## [Task to complete]
The data beneath this task has to be reprinted character for character.
***** Data supplied
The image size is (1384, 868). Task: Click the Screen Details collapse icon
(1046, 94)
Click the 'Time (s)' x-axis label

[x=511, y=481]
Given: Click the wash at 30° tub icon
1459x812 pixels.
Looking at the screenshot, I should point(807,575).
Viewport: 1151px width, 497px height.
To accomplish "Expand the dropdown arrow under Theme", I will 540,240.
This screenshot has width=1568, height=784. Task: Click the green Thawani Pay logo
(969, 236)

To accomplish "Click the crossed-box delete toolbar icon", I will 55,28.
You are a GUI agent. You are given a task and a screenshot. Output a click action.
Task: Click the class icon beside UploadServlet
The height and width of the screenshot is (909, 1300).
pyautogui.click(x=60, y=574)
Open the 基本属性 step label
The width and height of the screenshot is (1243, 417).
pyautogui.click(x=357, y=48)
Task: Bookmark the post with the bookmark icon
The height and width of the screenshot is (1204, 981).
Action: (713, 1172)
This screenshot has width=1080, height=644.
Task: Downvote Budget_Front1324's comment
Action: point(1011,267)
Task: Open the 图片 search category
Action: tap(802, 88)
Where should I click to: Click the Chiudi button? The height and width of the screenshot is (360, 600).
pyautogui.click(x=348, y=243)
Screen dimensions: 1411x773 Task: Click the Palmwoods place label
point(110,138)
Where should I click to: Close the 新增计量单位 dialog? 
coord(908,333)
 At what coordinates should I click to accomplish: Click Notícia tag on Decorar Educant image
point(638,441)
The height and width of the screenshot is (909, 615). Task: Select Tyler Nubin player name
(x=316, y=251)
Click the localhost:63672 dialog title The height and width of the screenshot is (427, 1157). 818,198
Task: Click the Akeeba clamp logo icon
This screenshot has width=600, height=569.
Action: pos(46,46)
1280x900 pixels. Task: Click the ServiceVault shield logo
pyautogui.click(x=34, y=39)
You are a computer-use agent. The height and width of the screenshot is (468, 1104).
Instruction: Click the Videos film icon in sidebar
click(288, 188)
**********
## [Written response]
The image size is (1384, 868). Task: Click the Screen Details collapse icon
(1046, 94)
Click the 'Time (s)' x-axis label

[x=511, y=481]
Given: Click the wash at 30° tub icon
1459x812 pixels.
Looking at the screenshot, I should point(807,575).
Viewport: 1151px width, 497px height.
To accomplish "Expand the dropdown arrow under Theme", I will 540,240.
This screenshot has width=1568, height=784. Task: Click the green Thawani Pay logo
(969, 236)

To accomplish "Click the crossed-box delete toolbar icon", I will 55,28.
You are a GUI agent. You are given a task and a screenshot. Output a click action.
Task: Click the class icon beside UploadServlet
The height and width of the screenshot is (909, 1300).
pyautogui.click(x=60, y=574)
Open the 基本属性 step label
The width and height of the screenshot is (1243, 417).
pyautogui.click(x=357, y=48)
Task: Bookmark the post with the bookmark icon
The height and width of the screenshot is (1204, 981).
Action: (713, 1172)
This screenshot has width=1080, height=644.
Task: Downvote Budget_Front1324's comment
Action: point(1011,267)
Task: Open the 图片 search category
Action: tap(802, 88)
Where should I click to: Click the Chiudi button? The height and width of the screenshot is (360, 600).
pyautogui.click(x=348, y=243)
Screen dimensions: 1411x773 Task: Click the Palmwoods place label
point(110,138)
Where should I click to: Close the 新增计量单位 dialog? 
coord(908,333)
 At what coordinates should I click to accomplish: Click Notícia tag on Decorar Educant image
point(638,441)
The height and width of the screenshot is (909, 615). Task: Select Tyler Nubin player name
(x=316, y=251)
Click the localhost:63672 dialog title The height and width of the screenshot is (427, 1157). 818,198
Task: Click the Akeeba clamp logo icon
This screenshot has width=600, height=569.
Action: pos(46,46)
1280x900 pixels. Task: Click the ServiceVault shield logo
pyautogui.click(x=34, y=39)
You are a computer-use agent. The height and width of the screenshot is (468, 1104).
Instruction: Click the Videos film icon in sidebar
click(288, 188)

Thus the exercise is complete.